24 But in the jubilee, it shall return to the former owner, who had sold it, and had it in the lot of his possession.
In het jubeljaar zal die akker wederkomen tot dien, van wien hij hem gekocht had, tot hem, wiens de bezitting van dat land was.
25 All estimation shall be made according to the side of the sanctuary. A sicle hath twenty obols.
Al uw schatting nu zal naar den sikkel des heiligdoms geschieden; de sikkel zal zijn van twintig gera.
26 The firstborn, which belong to the Lord, no man may sanctify and vow: whether it be bullock, or sheep, they are the Lord’s.
Maar het eerstgeborene, dat den HEERE van een beest eerstgeboren wordt, dat zal niemand heiligen; hetzij een os, of klein vee, het is des HEEREN.

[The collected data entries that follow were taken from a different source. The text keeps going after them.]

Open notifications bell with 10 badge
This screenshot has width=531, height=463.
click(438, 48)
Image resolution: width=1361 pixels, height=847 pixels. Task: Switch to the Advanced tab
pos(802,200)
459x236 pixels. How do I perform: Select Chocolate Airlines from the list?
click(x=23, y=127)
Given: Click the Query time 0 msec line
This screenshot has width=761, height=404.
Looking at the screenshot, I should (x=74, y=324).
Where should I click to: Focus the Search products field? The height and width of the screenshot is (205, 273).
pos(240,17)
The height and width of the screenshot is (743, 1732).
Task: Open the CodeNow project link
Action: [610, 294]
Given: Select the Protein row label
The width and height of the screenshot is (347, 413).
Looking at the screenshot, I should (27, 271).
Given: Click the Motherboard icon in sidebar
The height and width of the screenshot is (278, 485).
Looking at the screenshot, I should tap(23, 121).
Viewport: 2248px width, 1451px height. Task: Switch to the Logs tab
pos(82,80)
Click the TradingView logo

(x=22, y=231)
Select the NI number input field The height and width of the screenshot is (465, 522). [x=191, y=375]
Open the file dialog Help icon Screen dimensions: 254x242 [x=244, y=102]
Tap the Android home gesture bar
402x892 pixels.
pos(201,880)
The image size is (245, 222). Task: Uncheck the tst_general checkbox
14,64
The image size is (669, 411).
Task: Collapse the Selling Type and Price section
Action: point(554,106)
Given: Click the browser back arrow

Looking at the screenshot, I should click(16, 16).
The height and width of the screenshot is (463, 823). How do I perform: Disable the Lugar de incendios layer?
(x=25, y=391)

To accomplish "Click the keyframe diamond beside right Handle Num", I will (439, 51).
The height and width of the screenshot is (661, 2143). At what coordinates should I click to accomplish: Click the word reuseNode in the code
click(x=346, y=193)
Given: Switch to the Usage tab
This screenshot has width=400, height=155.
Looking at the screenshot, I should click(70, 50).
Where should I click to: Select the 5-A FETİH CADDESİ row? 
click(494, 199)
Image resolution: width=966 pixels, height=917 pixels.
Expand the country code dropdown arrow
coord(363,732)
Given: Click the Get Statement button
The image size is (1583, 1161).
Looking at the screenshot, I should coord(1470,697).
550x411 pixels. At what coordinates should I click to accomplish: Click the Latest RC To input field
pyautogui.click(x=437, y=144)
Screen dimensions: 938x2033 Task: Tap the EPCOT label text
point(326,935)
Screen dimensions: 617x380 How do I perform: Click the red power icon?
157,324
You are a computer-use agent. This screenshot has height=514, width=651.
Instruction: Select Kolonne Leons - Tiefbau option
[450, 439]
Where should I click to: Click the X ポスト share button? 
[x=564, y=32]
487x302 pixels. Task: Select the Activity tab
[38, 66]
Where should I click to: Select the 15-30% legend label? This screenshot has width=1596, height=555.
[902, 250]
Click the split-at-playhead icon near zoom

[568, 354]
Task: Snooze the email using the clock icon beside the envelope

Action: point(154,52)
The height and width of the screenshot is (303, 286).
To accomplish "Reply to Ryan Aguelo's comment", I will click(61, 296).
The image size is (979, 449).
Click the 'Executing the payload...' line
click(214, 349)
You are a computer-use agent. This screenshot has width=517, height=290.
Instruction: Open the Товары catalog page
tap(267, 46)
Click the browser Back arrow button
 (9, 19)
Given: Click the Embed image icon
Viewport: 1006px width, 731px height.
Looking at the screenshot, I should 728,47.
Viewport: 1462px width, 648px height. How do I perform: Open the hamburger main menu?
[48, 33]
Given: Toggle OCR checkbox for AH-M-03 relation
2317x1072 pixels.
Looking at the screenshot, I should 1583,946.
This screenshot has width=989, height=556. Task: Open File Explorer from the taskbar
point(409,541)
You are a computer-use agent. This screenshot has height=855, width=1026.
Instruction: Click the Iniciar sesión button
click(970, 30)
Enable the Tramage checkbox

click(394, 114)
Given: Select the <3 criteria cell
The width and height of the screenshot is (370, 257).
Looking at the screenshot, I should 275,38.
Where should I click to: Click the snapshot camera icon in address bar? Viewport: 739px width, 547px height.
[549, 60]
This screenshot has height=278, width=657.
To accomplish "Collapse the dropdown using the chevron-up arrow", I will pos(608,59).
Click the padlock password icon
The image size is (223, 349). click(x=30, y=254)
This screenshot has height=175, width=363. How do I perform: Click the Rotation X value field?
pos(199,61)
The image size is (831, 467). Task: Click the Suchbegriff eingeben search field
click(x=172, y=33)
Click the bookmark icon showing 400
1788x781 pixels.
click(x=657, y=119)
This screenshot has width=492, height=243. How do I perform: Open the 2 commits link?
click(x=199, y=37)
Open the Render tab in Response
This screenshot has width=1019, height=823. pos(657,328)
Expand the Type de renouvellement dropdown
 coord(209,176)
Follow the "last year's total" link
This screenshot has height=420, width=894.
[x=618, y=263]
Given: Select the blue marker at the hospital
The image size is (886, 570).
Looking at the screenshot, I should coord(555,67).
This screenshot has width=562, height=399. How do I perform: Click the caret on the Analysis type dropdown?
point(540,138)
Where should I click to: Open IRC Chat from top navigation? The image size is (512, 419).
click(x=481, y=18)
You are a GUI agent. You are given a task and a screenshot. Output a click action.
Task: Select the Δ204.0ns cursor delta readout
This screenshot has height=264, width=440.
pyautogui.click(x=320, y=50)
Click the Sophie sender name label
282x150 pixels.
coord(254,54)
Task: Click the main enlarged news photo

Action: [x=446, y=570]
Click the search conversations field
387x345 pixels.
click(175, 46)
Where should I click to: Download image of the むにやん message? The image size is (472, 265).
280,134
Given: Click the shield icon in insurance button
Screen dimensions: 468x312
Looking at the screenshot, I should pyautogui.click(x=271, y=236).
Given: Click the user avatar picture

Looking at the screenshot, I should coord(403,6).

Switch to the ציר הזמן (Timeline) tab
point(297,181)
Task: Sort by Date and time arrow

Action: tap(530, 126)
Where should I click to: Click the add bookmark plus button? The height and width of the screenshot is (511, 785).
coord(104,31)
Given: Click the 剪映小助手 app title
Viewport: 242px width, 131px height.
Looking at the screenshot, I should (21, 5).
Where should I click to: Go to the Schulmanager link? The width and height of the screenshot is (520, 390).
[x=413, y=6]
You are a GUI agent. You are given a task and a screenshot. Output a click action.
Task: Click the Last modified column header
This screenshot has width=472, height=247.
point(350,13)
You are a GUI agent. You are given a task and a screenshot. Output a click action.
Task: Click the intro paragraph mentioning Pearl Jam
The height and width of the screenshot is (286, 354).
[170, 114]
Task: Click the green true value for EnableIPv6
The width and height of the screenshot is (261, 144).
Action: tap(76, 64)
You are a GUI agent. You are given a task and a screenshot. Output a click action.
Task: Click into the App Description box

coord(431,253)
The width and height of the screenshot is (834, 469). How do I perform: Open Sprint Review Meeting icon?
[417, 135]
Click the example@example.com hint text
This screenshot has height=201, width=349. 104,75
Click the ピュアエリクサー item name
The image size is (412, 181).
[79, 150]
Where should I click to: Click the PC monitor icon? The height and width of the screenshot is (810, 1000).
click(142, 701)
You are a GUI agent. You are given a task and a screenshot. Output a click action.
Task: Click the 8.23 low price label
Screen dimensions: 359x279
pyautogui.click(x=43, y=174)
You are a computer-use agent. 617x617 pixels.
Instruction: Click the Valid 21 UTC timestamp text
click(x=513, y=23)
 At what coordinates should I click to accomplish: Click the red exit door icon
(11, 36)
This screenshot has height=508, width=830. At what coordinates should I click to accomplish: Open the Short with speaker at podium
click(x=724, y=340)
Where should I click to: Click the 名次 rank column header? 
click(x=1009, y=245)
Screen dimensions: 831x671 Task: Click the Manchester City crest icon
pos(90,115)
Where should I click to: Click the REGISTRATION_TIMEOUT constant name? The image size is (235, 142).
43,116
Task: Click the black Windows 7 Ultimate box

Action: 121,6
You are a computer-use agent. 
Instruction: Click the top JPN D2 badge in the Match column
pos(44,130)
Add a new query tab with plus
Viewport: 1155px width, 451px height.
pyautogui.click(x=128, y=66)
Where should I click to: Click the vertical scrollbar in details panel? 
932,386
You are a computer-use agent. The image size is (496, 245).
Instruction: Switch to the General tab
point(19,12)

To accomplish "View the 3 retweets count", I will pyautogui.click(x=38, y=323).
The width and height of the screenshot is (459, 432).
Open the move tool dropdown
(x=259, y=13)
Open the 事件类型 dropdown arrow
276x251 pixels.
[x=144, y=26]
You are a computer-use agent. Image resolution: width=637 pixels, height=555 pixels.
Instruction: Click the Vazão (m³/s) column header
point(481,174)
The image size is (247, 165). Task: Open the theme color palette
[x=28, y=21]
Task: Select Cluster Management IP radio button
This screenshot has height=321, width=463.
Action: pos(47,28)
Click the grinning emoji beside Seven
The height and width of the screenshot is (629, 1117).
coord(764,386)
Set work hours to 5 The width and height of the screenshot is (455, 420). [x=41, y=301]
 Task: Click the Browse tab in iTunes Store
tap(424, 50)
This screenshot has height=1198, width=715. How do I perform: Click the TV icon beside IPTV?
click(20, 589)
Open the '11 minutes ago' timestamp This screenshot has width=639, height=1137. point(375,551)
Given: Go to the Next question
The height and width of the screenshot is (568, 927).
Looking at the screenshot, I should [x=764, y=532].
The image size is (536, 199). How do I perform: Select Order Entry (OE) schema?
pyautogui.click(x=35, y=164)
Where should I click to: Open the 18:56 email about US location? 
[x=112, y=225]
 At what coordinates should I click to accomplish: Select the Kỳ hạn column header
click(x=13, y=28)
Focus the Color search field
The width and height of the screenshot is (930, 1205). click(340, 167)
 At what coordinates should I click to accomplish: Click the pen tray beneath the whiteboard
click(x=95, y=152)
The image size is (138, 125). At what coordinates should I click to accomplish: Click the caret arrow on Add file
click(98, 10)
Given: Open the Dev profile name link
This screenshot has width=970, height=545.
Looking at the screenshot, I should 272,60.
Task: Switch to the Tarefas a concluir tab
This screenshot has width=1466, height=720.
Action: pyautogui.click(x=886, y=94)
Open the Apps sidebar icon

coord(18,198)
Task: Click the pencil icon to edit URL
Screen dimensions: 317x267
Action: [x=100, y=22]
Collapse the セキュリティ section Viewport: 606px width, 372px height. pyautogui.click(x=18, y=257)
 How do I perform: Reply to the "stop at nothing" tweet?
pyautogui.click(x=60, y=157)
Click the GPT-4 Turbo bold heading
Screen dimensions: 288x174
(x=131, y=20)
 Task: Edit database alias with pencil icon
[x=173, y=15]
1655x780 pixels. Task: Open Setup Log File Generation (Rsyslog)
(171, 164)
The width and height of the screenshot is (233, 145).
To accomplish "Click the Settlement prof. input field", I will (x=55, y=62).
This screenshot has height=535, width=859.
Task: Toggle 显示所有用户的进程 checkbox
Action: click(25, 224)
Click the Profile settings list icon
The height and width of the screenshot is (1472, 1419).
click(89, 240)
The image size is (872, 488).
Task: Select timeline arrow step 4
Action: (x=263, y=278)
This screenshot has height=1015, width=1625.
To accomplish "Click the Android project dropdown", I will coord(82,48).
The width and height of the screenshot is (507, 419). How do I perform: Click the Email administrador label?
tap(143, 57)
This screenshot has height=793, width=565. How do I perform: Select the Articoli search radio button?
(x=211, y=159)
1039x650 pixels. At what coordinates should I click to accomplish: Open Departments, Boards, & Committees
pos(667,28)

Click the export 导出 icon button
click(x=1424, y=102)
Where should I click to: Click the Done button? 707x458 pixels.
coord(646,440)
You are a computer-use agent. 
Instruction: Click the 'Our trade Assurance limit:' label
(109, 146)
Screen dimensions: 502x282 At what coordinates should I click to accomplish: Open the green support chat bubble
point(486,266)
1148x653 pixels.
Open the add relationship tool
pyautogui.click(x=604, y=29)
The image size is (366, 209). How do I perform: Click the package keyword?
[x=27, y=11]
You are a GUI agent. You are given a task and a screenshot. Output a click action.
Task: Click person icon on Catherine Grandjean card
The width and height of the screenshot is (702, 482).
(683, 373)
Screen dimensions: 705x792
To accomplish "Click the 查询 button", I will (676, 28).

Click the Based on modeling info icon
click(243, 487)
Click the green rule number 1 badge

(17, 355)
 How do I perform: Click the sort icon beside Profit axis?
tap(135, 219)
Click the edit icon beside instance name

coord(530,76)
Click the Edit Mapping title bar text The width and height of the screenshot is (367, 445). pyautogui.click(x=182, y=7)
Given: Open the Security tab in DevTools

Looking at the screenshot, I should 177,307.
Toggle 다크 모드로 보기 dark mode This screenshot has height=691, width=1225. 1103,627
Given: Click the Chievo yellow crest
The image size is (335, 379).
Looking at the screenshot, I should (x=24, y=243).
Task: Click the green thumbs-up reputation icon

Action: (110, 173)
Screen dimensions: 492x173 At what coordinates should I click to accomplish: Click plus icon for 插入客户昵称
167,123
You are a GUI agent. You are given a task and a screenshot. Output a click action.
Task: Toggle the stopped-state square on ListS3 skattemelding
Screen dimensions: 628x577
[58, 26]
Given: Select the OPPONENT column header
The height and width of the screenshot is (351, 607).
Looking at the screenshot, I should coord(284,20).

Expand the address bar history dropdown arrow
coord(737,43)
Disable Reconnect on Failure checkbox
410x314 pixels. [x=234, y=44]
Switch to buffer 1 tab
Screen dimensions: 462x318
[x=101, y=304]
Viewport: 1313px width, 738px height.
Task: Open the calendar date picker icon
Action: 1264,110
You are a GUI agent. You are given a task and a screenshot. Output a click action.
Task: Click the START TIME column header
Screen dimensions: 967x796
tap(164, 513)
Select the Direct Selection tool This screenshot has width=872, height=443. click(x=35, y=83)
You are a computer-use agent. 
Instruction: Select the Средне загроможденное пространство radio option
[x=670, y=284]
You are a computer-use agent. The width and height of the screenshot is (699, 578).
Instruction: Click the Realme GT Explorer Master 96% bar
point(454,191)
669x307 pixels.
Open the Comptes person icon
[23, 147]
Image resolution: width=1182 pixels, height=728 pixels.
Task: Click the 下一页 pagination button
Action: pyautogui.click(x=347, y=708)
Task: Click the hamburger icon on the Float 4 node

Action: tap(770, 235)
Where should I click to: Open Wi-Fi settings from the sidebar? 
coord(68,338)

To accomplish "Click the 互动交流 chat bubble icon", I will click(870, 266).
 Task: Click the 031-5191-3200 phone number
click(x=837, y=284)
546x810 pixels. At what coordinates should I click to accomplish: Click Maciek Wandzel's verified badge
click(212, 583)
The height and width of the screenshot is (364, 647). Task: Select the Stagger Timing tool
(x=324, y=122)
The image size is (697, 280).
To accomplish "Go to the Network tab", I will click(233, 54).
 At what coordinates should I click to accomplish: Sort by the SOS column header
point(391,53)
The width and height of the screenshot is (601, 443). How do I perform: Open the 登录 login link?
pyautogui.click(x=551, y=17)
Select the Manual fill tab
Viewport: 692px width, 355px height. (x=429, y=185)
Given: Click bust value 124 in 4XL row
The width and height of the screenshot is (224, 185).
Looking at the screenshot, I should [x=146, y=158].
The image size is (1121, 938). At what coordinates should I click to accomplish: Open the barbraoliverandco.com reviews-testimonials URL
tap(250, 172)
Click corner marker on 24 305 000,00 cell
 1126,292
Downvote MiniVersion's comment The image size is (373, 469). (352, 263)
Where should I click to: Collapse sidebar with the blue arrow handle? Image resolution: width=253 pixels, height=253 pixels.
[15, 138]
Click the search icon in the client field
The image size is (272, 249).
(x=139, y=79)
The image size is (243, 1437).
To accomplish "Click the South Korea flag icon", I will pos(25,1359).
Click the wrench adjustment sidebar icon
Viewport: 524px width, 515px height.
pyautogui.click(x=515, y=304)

27 And if it be an unclean beast, he that offereth it shall redeem it, according to thy estimation, and shall add the fifth part of the price. If he will not redeem it, it shall be sold to another for how much soever it was estimated by thee.
Doch is het van een onrein beest, hij zal dat lossen naar uw schatting, en zal zijn vijfde deel daarboven toedoen; en indien het niet gelost wordt, zo zal het verkocht worden, naar uw schatting.
28 Any thing that is devoted to the Lord, whether it be man, or beast, or field, shall not be sold, neither may it be redeemed. Whatsoever is once consecrated shall be holy of holies to the Lord.
Evenwel niets, dat verbannen is, dat iemand den HEERE zal verbannen hebben, van al hetgeen hij heeft, van een mens, of van een beest, of van den akker zijner bezitting, zal verkocht noch gelost worden; al wat verbannen is, zal den HEERE een heiligheid der heiligheden zijn.
29 And any consecration that is offered by man, shall not be redeemed, but dying shall die.
Al wat verbannen is, dat van de mensen zal verbannen zijn, zal niet gelost worden; het zal zekerlijk gedood worden.
30 All tithes of the land, whether of corn, or of the fruits of trees, are the Lord’s, and are sanctified to him.
Ook alle tienden des lands, van het zaad des lands, van de vrucht van het geboomte, zijn des HEEREN; zij zijn den HEERE heilig.
31 And if any man will redeem his tithes, he shall add the fifth part of them.
Maar zo iemand van zijn tienden immer iets lossen zal, hij zal zijn vijfde deel daarboven toedoen.
32 Of all the tithes of oxen, and sheep, and goats, that pass under the shepherd’s rod, every tenth that cometh shall be sanctified to the Lord.
Aangaande al de tienden van runderen en klein vee, alles wat onder de roede zal doorgaan, het tiende zal den HEERE heilig zijn.
33 It shall not be chosen neither good nor bad, neither shall it be changed for another. If any man change it: both that which was changed, and that for which it was changed, shall be sanctified to the Lord, and shall not be redeemed.
Hij zal tussen het goede en het kwade niet onderzoeken; hij zal het ook niet verwisselen; maar indien hij het immers verwisselen zal, zo zal dit, en wat daarvoor verwisseld is, heilig zijn; het zal niet gelost worden.
34 These are the precepts which the Lord commanded Moses for the children of Israel in mount Sinai.
Dit zijn de geboden, die de HEERE Mozes geboden heeft, aan de kinderen Israels, op den berg Sinai.